Key insights from a JA Africa study which was published in June 2020 show that African youth have a predominantly positive outlook and entrepreneurial disposition despite facing a myriad of challenges in the private sector. According to the survey, eighty-three per cent of youth surveyed expect Africa’s private sector to expand significantly over the next five years.
The positive mindsets of African youth bode well for the entrepreneurial and knowledge economy of the continent.
Africa is the world’s youngest continent, according to the UN’s demographic projections, and its youth population is expected to reach 830 million by 2050. Its current median age is 19.8, and almost 60% of Africans are under the age of 25. The statistics are as startling as the implications. The future of the continent will increasingly be shaped by the cognitive wealth of its rapidly growing youth population.

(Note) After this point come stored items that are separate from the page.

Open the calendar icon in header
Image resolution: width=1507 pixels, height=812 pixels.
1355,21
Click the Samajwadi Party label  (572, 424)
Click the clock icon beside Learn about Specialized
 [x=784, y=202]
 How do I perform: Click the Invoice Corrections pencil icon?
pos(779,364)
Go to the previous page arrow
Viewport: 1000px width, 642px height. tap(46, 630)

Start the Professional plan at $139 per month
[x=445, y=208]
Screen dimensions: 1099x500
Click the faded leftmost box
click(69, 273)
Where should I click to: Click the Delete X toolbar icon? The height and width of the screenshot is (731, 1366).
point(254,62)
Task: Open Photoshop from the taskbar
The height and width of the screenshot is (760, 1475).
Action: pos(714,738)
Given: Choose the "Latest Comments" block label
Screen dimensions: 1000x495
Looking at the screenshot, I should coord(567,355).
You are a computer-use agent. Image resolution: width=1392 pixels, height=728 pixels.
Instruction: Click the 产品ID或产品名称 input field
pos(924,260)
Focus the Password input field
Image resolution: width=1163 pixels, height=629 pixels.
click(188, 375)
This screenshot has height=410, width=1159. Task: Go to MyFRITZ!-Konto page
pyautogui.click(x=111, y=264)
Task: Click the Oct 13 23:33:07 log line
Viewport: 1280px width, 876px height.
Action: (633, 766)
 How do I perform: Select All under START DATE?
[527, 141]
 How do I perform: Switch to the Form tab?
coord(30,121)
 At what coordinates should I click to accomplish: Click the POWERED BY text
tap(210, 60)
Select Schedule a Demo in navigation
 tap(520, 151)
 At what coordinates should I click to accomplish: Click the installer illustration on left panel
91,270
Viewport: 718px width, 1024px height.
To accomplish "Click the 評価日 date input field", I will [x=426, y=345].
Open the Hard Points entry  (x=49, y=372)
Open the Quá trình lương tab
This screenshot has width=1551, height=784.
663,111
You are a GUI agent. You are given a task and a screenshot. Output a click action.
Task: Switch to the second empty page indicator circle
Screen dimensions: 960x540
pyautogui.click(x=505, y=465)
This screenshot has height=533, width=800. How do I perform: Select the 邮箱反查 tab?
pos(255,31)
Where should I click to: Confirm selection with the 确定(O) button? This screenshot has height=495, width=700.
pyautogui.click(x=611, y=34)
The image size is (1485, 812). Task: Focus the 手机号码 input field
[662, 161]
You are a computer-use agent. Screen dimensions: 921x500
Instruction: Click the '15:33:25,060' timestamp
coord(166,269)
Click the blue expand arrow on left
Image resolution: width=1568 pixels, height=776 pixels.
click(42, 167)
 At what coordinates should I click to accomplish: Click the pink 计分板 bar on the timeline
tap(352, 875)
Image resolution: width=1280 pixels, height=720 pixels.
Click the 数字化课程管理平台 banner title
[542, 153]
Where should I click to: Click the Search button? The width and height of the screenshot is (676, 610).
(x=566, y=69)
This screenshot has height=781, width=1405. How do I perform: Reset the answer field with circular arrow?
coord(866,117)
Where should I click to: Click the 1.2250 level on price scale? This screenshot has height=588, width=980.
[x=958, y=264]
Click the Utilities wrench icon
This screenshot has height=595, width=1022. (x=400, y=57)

Enabling prosperity is the intergenerational African pathway to socio-economic transformation. African youth now have a unique opportunity to spur innovation for wealth creation. When the lenses of poverty reduction are removed, dreams become bigger and possibilities limitless. New value chains will evolve. Prosperity will grow. But how do we begin to enable prosperity on the continent?
According to the study, 93% of youth believe they need to update their current education and skills. The study also makes the case for galvanizing entrepreneurial activity in Africa, advocating for a culture and work ethic revamp, and leveraging resources in the private and public sectors and in educational institutions.
The overwhelming evidence points to the fact that young people will be Africa’s most important asset in the looming 4th and 5th industrial eras. The African Union’s (AU) African Youth Charter proclaims that Africa’s youth are its biggest resource. People under the age of 40 will be in the driving seat of the continent’s entrepreneurial and data-driven economies. This will be Africa’s new normal. The old standard of perpetually swinging between fragility and actualizing potential has to be replaced by new levels of prosperity, focus, pride, and fulfillment. Africa’s youth population have been the beneficiaries of this new spirit of prosperity. Their energy, innovation and partnerships will also provide the pathways to Africa’s future. As such, Africa’s youth require foresight and agility to adapt to a thriving continent. While about 16 million young Africans (around 13.4% of the total labor force of 15 – 24-year-olds), are currently facing unemployment, 91% of youth aspire to start a business in their country.
Other highlights of the report are equally telling:
- 50% of African youth believe there is a shortage of job opportunities in the private sector;
- 66% of employed youth find lack of job security as a key deterrent to the private sector;
- Most youth prefer self-employment, multinational companies and public-sector work;
- 93% of youth are concerned about the impact of COVID-19 on the private sector.
While past generations of Africans have built a strong public sector, it is incumbent on the present business and political leadership to lay the building blocks of the continent’s future economies. They will find willing partners in the youth. Their involvement in the development discourse will inject optimism and transformative innovation and creativity into the nation building process.
Coupling these attributes with cooperation between the public and private partnerships will engender quicker progress. For example, a new partnership between JA Africa and Ecobank Foundation, a subsidiary of Ecobank Group, is seeking to improve the financial and business management skills of youth across the continent. Underpinning this collaboration is the fact that financial inclusion is critical to youth engagement and financial literacy precedes that. Building a generation of entrepreneurial young Africans requires sustained financial inclusion, and a prerequisite to financial inclusion is financial literacy.
The shortage of opportunities for youth in Africa’s private sector, as well as the drive of young people to create employment for themselves and others, is perhaps the most promising pathway to reducing underemployment in Africa and promoting prosperity. That sense of self-reliance, and the wherewithal to pursue it, is the new African dream.